#### Work instructions
Can you echo the data word for word, from its first line through the line containing "pyautogui.click(x=81, y=472)", including both of those lines?

/---

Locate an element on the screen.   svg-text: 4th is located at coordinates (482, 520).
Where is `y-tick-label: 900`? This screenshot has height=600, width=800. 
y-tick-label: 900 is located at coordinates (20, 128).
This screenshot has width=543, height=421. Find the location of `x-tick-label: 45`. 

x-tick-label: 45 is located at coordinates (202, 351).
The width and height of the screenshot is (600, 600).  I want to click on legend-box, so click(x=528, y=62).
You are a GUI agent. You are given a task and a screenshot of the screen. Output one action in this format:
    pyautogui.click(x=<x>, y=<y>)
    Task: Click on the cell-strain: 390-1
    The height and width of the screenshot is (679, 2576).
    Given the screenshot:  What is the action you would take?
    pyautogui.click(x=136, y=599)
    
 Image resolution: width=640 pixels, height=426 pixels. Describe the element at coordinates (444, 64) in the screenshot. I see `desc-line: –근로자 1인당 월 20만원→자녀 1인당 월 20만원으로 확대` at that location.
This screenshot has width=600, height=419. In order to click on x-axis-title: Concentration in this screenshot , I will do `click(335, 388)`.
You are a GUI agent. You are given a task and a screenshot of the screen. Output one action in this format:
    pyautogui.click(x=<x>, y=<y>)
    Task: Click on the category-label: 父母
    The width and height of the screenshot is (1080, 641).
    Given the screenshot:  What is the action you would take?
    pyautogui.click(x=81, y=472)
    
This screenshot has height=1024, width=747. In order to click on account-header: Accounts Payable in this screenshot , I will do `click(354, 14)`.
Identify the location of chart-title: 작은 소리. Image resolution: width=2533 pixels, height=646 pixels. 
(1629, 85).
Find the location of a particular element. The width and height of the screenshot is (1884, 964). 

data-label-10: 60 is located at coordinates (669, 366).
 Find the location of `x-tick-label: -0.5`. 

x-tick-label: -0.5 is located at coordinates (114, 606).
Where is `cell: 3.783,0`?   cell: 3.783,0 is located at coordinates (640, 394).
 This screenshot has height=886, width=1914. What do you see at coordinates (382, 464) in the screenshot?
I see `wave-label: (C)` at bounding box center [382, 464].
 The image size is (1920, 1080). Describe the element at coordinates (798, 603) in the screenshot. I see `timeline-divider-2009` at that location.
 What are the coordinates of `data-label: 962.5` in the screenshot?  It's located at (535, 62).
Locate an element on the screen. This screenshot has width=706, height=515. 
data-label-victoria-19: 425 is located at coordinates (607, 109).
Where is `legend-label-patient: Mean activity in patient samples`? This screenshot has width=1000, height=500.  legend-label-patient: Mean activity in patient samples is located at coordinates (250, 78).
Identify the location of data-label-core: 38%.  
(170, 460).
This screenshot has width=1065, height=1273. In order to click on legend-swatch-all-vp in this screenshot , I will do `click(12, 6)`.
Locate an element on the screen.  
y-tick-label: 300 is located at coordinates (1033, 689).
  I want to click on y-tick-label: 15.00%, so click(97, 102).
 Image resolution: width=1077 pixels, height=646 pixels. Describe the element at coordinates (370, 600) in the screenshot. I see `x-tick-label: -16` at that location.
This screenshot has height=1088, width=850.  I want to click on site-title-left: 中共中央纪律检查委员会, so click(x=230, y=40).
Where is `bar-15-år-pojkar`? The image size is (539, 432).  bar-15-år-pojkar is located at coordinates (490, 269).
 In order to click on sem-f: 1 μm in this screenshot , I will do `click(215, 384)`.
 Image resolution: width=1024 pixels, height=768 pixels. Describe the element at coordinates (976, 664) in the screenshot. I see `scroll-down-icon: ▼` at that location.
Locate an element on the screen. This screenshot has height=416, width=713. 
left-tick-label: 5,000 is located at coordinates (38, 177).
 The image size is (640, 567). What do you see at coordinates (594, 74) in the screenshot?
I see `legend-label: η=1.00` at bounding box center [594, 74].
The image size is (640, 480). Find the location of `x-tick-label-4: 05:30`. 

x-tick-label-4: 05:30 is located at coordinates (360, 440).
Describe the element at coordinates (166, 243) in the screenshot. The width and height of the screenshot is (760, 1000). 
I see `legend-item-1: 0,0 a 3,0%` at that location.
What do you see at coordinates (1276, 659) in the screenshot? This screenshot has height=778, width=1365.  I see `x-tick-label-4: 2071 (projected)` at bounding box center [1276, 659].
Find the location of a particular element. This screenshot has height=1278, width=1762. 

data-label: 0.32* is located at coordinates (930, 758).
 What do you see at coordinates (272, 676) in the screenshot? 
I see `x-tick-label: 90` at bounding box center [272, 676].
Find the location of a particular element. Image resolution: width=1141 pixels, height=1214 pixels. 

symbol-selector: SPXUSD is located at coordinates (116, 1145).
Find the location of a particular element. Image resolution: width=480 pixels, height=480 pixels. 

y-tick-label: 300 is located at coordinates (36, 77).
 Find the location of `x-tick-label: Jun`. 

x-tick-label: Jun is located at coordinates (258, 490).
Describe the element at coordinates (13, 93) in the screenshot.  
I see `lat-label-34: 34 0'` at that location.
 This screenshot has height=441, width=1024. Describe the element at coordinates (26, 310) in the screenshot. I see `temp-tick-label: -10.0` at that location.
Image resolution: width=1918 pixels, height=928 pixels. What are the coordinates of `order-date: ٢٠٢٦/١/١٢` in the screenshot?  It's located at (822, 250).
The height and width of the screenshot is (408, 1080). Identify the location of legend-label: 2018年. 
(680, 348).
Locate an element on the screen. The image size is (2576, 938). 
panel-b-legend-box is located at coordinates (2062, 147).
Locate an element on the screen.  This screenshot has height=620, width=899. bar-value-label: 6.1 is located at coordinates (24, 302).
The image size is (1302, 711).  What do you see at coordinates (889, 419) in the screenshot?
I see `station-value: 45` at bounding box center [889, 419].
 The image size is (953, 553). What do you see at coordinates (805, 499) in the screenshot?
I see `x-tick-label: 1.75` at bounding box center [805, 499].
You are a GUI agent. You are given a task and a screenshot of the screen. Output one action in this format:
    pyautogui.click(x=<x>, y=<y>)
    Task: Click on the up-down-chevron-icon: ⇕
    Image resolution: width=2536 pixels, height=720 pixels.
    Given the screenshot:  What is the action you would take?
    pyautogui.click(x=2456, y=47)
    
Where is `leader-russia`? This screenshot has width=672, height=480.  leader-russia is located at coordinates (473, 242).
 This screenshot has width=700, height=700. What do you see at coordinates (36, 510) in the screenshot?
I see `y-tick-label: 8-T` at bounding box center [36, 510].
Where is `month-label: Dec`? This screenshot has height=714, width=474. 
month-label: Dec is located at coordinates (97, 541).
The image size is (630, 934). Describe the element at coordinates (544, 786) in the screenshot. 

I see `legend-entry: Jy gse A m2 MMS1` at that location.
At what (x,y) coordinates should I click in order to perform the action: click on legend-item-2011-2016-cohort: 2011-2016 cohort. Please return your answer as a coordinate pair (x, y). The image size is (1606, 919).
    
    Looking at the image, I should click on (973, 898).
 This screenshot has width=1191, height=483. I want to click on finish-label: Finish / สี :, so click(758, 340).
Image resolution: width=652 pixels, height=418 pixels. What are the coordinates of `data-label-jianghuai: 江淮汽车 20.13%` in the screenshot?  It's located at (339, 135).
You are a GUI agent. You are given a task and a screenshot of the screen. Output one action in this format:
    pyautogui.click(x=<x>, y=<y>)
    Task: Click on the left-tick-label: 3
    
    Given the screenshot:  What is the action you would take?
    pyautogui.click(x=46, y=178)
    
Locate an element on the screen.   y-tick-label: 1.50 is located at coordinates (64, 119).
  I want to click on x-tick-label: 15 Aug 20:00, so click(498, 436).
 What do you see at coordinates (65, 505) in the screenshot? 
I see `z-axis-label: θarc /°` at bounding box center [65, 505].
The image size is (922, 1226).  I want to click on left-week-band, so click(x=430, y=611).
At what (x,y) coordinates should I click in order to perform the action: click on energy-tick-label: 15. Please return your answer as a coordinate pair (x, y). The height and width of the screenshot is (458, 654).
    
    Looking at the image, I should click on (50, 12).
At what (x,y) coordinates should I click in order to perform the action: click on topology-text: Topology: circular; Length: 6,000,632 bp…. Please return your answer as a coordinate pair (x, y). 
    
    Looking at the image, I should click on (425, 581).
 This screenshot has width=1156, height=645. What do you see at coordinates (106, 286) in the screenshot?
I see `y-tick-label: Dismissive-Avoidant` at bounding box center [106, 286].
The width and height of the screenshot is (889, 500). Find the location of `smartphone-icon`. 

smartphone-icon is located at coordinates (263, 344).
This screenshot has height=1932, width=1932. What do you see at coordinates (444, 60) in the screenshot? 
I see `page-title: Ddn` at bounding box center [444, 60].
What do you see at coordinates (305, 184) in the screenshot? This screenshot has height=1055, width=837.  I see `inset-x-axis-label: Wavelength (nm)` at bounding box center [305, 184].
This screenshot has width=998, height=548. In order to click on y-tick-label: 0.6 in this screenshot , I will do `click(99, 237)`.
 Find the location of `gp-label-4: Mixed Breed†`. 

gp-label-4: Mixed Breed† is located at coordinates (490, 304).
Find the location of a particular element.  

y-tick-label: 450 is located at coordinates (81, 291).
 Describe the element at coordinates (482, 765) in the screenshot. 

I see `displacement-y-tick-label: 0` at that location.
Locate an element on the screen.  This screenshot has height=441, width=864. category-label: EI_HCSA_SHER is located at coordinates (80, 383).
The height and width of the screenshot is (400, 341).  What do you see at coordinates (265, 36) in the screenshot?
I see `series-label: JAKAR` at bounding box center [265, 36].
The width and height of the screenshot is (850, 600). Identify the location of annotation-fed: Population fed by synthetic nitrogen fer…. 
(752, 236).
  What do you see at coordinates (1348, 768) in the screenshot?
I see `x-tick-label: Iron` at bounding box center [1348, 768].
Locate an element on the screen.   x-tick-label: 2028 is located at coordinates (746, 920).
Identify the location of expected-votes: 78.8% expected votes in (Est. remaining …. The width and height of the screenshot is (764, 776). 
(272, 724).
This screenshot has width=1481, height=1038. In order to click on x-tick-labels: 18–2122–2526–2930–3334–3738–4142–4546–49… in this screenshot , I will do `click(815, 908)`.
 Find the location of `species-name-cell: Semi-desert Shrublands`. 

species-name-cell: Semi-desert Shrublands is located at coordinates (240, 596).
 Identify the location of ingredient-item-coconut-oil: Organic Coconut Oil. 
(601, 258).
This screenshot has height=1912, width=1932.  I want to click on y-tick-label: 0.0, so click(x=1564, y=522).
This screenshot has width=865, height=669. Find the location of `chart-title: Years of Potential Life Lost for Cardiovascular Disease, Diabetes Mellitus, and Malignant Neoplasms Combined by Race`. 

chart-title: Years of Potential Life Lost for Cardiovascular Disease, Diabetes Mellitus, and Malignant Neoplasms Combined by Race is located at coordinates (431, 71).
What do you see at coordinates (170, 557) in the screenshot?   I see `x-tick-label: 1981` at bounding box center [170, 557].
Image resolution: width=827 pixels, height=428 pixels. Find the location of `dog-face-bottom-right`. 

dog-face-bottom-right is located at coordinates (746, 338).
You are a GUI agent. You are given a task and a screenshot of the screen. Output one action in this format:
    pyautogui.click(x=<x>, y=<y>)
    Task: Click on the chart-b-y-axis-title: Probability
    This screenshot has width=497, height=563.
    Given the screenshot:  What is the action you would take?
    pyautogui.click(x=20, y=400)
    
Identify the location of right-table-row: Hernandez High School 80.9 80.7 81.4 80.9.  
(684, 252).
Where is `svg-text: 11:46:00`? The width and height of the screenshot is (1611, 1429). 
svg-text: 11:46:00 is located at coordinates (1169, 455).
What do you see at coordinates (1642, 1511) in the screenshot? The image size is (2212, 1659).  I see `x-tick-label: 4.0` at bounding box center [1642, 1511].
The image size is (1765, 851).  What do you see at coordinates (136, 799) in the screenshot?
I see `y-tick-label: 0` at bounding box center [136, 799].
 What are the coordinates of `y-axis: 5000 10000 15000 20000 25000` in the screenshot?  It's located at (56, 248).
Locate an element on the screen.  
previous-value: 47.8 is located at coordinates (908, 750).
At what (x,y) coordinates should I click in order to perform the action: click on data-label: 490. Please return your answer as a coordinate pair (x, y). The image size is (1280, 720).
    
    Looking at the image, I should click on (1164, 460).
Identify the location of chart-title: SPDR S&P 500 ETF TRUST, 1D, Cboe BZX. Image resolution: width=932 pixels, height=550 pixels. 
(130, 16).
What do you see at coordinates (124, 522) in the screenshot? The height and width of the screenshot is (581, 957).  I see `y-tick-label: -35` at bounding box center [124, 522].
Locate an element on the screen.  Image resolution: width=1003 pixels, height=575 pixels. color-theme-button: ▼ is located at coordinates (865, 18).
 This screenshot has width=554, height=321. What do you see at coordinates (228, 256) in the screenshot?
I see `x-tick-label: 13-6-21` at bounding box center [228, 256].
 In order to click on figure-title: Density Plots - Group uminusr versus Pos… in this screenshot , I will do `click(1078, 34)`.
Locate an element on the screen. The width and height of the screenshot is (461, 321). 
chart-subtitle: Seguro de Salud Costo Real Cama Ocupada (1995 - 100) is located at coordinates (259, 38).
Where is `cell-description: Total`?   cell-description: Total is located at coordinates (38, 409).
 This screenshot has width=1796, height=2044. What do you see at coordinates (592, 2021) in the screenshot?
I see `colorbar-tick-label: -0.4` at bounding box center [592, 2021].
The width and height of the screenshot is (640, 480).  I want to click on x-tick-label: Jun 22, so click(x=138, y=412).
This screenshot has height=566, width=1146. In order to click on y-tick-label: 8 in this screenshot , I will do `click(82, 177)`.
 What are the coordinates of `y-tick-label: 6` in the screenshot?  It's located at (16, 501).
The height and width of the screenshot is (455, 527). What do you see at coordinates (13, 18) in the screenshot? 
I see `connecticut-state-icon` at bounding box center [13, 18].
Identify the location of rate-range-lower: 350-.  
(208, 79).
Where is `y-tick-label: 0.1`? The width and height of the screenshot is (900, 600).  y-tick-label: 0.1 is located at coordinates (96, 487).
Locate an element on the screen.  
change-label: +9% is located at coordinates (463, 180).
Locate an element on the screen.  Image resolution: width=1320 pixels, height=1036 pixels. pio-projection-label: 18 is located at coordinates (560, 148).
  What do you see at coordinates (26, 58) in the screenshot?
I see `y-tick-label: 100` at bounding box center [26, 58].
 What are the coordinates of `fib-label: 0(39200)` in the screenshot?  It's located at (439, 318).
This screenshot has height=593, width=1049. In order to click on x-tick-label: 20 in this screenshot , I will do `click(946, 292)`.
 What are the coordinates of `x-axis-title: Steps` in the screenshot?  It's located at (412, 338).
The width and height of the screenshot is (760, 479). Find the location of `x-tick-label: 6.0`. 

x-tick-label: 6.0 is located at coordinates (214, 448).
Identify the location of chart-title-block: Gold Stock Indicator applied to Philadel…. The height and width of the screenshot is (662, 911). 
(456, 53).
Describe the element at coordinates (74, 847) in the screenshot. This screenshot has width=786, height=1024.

\---

#### Your response
Locate an element on the screen.   svg-text: 4th is located at coordinates (482, 520).
Where is `y-tick-label: 900`? This screenshot has height=600, width=800. 
y-tick-label: 900 is located at coordinates (20, 128).
This screenshot has width=543, height=421. Find the location of `x-tick-label: 45`. 

x-tick-label: 45 is located at coordinates (202, 351).
The width and height of the screenshot is (600, 600).  I want to click on legend-box, so click(x=528, y=62).
You are a GUI agent. You are given a task and a screenshot of the screen. Output one action in this format:
    pyautogui.click(x=<x>, y=<y>)
    Task: Click on the cell-strain: 390-1
    The height and width of the screenshot is (679, 2576).
    Given the screenshot:  What is the action you would take?
    pyautogui.click(x=136, y=599)
    
 Image resolution: width=640 pixels, height=426 pixels. Describe the element at coordinates (444, 64) in the screenshot. I see `desc-line: –근로자 1인당 월 20만원→자녀 1인당 월 20만원으로 확대` at that location.
This screenshot has width=600, height=419. In order to click on x-axis-title: Concentration in this screenshot , I will do `click(335, 388)`.
You are a GUI agent. You are given a task and a screenshot of the screen. Output one action in this format:
    pyautogui.click(x=<x>, y=<y>)
    Task: Click on the category-label: 父母
    The width and height of the screenshot is (1080, 641).
    Given the screenshot:  What is the action you would take?
    pyautogui.click(x=81, y=472)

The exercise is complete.